▶ Task item
Every line that holds the word "agent" needs to be copied from the data below.

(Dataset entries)
──────────────────────────────
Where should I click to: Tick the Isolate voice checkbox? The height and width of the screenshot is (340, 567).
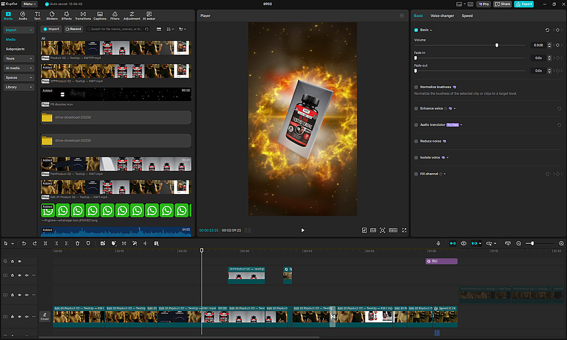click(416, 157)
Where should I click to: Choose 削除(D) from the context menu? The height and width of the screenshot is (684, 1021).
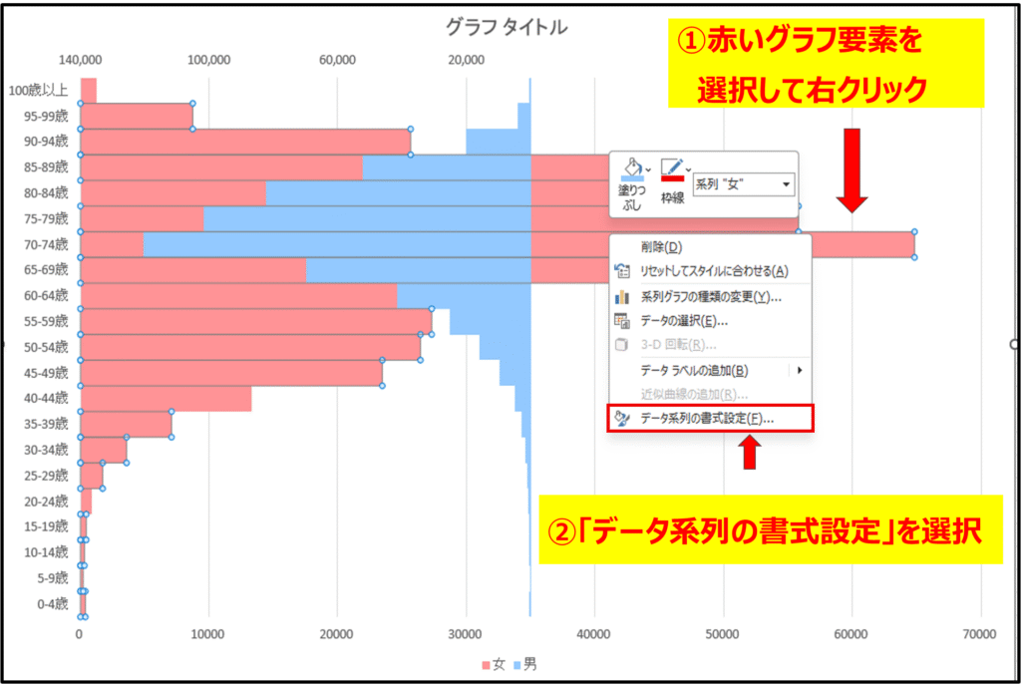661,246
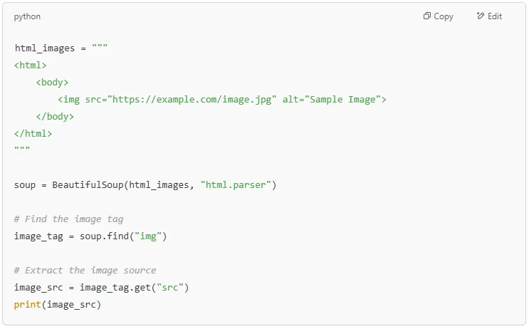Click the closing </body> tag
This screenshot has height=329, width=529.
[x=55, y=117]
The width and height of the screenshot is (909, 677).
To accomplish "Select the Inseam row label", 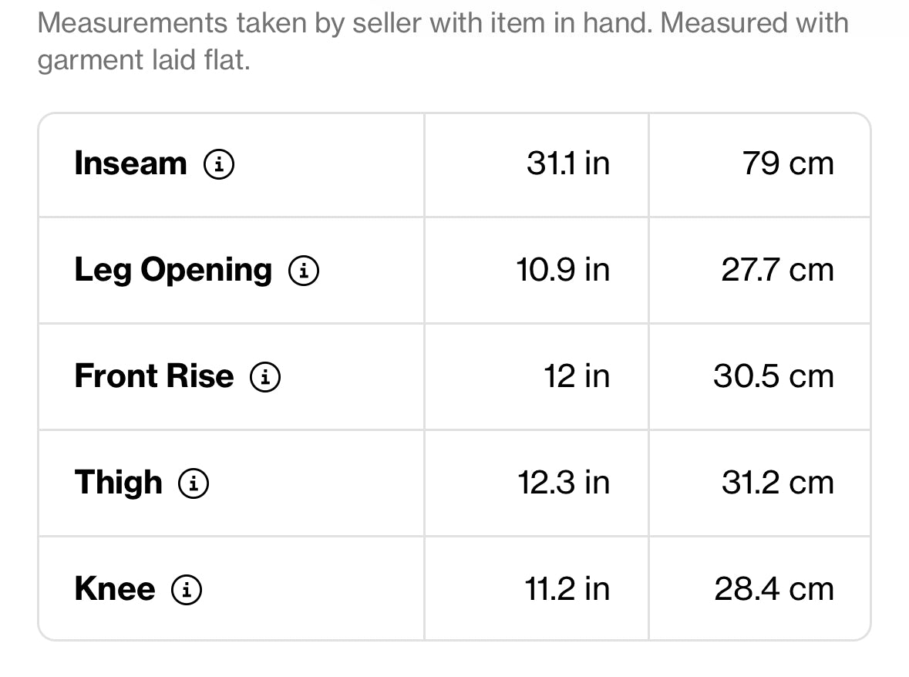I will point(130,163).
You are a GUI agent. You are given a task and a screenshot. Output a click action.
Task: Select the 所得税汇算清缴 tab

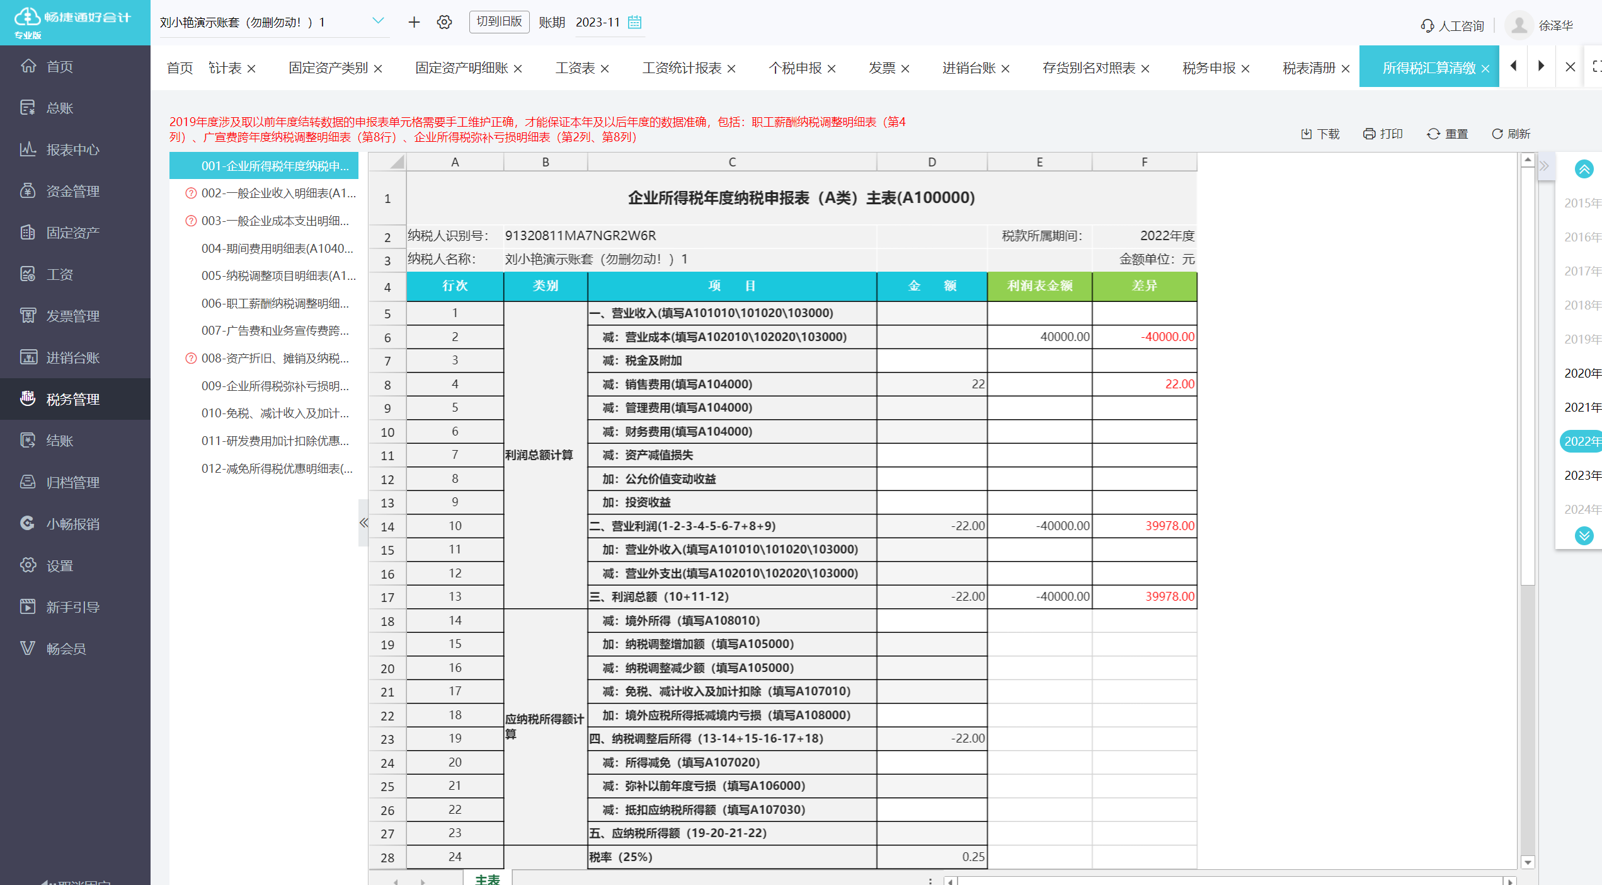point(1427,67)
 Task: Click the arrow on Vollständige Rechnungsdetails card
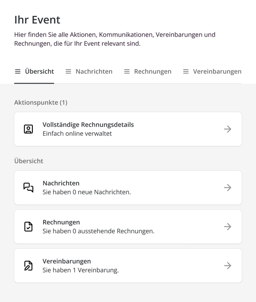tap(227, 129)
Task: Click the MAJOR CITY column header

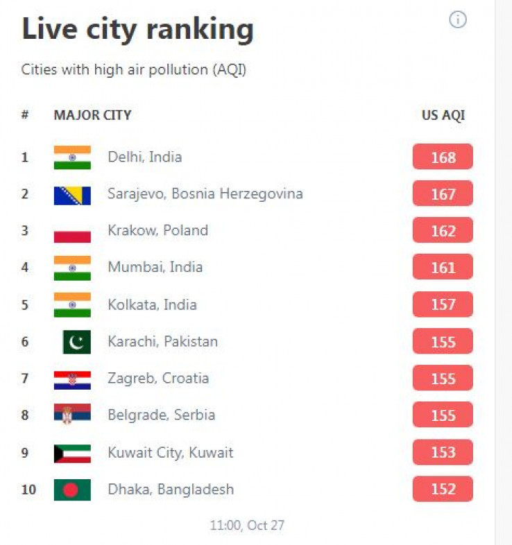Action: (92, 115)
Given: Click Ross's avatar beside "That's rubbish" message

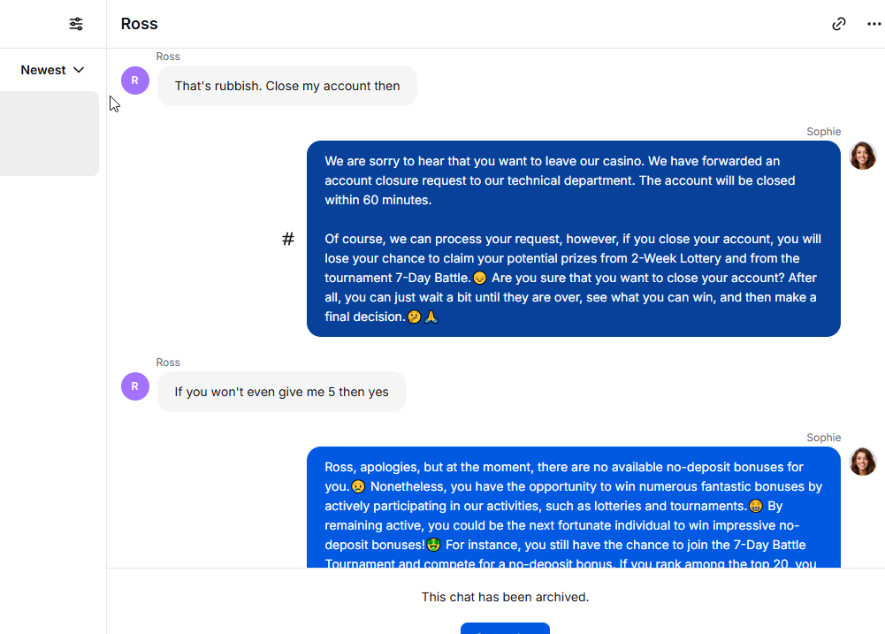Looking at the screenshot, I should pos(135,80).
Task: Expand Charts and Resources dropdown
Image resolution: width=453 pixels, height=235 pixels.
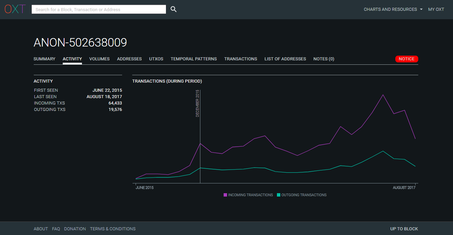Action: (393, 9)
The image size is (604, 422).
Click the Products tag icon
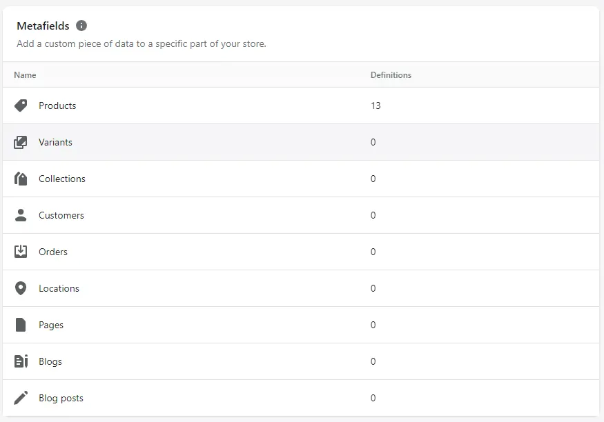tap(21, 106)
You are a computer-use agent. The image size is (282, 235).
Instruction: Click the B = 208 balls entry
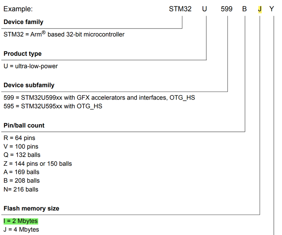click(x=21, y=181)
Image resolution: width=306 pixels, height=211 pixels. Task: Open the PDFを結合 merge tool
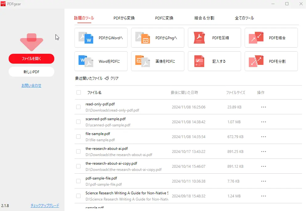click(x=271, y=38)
──────────────────────────────
▶ Task output
You are a GUI agent. You are given a task and a screenshot. Output a click action.
You are a computer-use agent. The image size is (282, 235).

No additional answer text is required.